Mahmoud Al-Qudsi wrote:
> with `.import ……`, SQLite3 includes a BOM (UTF-8) as part of the first
> column of the first record.

The Unicode Standard 9.0 says in section 3.10:
| When represented in UTF-8, the byte order mark turns into the byte
| sequence <EF BB BF>. Its usage at the beginning of a UTF-8 data stream
| is neither required nor recommended by the Unicode Standard,

so you should not use it.

Treating this character as a zero width no-break space, and keeping it,
is a correct interpretation of the file.

> IMHO, this is of particular importance since the latest versions of MS
> Excel default to “UTF-8 CSV” which includes a BOM.

That's wrong:
| When converting between different encoding schemes, extreme care must
| be taken in handling any initial byte order marks. For example, if one
| converted a UTF-16 byte serialization with an initial byte order mark
| to a UTF-8 byte serialization, thereby converting the byte order mark
| to <EF BB BF> in the UTF-8 form, the <EF BB BF> would now be ambiguous
| as to its status as a byte order mark (from its source) or as an
| initial zero width no-break space.
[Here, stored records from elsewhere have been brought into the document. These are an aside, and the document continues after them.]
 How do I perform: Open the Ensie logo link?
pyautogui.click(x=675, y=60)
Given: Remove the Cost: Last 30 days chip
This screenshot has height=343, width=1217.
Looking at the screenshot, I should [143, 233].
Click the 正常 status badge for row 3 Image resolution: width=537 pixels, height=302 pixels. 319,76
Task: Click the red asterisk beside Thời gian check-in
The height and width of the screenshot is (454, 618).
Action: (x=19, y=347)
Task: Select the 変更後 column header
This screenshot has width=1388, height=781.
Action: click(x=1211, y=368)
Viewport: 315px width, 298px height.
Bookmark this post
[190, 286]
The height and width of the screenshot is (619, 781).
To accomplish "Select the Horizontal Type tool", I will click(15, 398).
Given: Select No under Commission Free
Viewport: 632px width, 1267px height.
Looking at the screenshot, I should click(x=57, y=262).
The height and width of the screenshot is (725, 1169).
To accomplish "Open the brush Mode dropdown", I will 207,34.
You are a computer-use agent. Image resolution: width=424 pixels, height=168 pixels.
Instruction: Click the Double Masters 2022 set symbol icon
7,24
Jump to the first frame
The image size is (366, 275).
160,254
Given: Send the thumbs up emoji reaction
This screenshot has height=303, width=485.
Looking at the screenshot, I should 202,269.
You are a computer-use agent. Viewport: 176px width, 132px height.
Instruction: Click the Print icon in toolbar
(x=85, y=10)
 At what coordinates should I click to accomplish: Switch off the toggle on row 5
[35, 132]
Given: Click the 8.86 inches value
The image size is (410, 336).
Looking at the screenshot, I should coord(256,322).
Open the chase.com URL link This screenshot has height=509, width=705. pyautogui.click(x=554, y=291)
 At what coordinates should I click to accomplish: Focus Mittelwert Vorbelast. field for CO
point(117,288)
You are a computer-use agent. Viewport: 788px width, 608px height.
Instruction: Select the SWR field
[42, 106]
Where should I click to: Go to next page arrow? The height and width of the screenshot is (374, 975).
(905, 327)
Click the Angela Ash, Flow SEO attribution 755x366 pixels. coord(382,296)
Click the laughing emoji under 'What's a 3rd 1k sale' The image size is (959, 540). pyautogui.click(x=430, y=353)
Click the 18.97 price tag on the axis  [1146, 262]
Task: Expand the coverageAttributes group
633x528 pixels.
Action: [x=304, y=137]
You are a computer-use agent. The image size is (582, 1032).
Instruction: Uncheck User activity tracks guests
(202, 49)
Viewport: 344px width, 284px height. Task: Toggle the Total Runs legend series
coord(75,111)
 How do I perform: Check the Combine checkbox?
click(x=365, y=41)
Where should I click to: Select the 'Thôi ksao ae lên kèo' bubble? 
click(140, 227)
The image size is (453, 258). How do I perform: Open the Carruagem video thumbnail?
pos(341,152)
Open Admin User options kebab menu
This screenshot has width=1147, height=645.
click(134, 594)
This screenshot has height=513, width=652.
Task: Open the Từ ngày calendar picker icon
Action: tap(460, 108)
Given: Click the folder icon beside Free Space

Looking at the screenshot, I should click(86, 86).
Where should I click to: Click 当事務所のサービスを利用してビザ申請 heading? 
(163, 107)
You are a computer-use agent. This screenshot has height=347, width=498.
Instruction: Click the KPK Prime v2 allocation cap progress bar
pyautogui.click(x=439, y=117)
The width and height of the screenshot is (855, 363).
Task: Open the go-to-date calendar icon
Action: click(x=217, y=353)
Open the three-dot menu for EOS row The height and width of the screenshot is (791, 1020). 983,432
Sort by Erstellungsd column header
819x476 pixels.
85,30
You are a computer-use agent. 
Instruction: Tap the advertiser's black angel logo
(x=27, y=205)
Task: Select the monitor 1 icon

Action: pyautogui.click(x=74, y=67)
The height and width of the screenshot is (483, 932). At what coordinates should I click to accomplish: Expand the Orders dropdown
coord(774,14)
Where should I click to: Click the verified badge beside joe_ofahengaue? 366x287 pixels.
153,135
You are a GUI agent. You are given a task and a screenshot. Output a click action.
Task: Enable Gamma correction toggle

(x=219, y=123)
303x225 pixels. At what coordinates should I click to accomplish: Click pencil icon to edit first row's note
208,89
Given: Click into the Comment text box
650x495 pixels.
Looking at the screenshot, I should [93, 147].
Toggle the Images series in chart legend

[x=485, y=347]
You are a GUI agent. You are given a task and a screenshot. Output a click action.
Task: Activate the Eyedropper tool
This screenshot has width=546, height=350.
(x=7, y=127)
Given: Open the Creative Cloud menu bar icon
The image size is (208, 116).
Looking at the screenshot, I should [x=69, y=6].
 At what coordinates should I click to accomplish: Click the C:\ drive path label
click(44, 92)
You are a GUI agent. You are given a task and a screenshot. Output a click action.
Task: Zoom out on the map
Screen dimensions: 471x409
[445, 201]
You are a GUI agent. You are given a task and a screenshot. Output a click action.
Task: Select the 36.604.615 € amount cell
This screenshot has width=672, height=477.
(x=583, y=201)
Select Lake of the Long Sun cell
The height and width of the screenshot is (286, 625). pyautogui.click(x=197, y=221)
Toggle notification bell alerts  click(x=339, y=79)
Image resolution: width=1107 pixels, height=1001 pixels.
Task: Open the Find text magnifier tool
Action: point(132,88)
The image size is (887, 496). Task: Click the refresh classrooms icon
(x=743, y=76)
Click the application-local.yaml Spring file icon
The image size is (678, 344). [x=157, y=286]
If the UTF-8 byte serialization
| were then converted to UTF-16BE and the initial <EF BB BF> were
| converted to <FE FF>, the interpretation of the U+FEFF character would
| have been modified by the conversion. This would be nonconformant
| behavior according to conformance clause C7, because the change
| between byte serializations would have resulted in modification of the
| interpretation of the text. This is one reason why the use of the
| initial byte sequence <EF BB BF> as a signature on UTF-8 byte
| sequences is not recommended by the Unicode Standard.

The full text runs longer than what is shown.